Andrei Pavel · e3c1f9fd
--- a/Designs/free-lease-queues-design.md
+++ b/Designs/free-lease-queues-design.md
+[[_TOC_]]
+
+# Free Lease Queue Design
+
+This document replaces the [Backend Assisted Lease Selection Design](designs/Backend-Assisted-Lease-Selection-design) document. It describes optimizations in free lease selection for a DHCP client in case when appropriate address pools are exhausted or nearly exhausted. The described approach is common for all lease database backends. It introduces free lease queues (FLQ) populated upon server's startup or reconfiguration. The queues are designed to facilitate fast free lease lookup within an address range (pool) and fast insertion of a reclaimed lease into appropriate queue making the lease available for allocation.
+
+A notable difference between the approach described in obsolete [Backend Assisted Lease Selection Design](designs/Backend-Assisted-Lease-Selection-design) and this design is that the latter uses common approach for all lease database backends (free lease queues are maintained in server's memory - outside of the backends), while the former design described backend specific storage for the queues in each backend.

§ **Records**:
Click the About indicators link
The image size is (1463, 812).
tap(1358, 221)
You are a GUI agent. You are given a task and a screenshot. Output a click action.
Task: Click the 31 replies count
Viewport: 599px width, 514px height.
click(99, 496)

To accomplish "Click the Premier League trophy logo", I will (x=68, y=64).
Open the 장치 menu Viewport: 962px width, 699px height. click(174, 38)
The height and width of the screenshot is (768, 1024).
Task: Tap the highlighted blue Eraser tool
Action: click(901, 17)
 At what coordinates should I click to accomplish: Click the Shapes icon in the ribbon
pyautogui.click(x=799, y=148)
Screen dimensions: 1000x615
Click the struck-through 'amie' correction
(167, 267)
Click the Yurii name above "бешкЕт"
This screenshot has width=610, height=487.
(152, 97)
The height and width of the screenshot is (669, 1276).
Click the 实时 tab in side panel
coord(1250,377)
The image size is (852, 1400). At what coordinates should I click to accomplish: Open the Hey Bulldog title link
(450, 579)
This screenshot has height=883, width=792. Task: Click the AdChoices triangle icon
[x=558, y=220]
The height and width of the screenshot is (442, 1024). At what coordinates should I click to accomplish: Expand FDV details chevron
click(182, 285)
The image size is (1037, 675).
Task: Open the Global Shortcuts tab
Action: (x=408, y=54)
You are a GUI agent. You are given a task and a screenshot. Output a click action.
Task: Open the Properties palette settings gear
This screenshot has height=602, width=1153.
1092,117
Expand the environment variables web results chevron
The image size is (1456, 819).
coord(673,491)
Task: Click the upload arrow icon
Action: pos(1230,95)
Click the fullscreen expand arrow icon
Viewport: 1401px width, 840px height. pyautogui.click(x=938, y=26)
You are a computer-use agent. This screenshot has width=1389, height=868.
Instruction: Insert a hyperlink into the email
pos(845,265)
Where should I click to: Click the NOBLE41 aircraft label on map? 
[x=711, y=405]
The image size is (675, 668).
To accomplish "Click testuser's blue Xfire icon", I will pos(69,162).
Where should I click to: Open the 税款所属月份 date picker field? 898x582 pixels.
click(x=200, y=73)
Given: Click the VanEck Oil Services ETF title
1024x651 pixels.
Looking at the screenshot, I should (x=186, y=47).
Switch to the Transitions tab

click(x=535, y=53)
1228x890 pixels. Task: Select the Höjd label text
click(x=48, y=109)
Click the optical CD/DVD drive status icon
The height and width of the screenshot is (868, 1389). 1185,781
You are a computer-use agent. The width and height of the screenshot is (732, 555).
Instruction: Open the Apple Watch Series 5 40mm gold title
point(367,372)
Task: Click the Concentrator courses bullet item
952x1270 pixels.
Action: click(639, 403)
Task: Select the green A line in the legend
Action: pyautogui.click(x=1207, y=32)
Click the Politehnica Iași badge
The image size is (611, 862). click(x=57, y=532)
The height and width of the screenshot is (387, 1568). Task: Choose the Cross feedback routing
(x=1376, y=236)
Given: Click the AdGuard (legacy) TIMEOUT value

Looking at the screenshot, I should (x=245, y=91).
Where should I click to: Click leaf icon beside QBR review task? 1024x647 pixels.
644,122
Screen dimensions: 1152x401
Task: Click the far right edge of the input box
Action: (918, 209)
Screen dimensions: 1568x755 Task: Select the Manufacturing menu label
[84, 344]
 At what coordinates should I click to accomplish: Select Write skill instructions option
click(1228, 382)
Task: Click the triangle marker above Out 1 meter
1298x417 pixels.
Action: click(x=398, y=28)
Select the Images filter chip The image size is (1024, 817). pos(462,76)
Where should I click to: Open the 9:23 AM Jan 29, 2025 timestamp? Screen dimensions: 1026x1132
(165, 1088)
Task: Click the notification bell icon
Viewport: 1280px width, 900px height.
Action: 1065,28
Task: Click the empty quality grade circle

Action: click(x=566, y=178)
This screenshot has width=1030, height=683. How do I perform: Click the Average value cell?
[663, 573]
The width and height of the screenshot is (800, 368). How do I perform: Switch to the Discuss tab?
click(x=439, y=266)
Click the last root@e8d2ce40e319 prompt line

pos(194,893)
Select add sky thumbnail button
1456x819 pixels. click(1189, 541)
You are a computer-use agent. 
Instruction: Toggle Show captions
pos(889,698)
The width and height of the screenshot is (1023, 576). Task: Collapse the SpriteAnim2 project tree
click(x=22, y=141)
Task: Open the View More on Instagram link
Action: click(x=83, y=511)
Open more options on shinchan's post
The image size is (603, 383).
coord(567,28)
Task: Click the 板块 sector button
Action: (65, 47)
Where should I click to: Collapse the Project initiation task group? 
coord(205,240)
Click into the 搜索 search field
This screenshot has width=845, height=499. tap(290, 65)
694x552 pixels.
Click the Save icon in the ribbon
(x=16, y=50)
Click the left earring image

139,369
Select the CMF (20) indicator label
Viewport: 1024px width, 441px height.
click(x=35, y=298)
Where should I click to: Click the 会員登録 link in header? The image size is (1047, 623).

§ **Problem A**: Quote, one per line, every sentence of the paragraph in the free lease queue design diff that begins "This document replaces".
§ **Problem B**: Go on with the free lease queue design diff, starting after its last line.

§ **Exercise answer A**:
This document replaces the [Backend Assisted Lease Selection Design](designs/Backend-Assisted-Lease-Selection-design) document.
It describes optimizations in free lease selection for a DHCP client in case when appropriate address pools are exhausted or nearly exhausted.
The described approach is common for all lease database backends.
It introduces free lease queues (FLQ) populated upon server's startup or reconfiguration.
The queues are designed to facilitate fast free lease lookup within an address range (pool) and fast insertion of a reclaimed lease into appropriate queue making the lease available for allocation.

§ **Exercise answer B**:
+
+## Issues with Iterative Allocation
+
+Lease selection is a complex process in which the allocation engine favors allocation of reservations and address hints. If neither a reserved address nor an address provided as hint can be offered, the server must find free lease from within the address pools belonging to the given subnet or multiple subnets, if the subnets belong to a shared network. In a new installation all addresses in a new pool are initially free. The server iteratively picks addresses from the pool and offers them to the clients. This is the least complicated way to select free leases and it is also the fastest when the pool utilization is relatively low.
+
+The iterative allocation performance degrades significantly when the pools are nearly exhausted. The server walks over the entire pool and for each candidate address it checks lease existence. In an extreme case, the server will walk over the entire pool before it will find out that there are no more addresses available and then it will try another pool. This has been reported to be an issue for some installations having many relatively small pools with high utilization.
+
+The solution described in this design is aimed at minimizing the number of iterations to find a free lease within an address pool or learn that the pool is exhausted. Ideally, the number of iterations for a single pool should be equal to 1, even when the pool is nearly exhausted. The use of in pool host reservations (and conflict resolution scheme) may increase the number of iterations when conflicts are detected. However, the iterative allocation is also prone to this issue.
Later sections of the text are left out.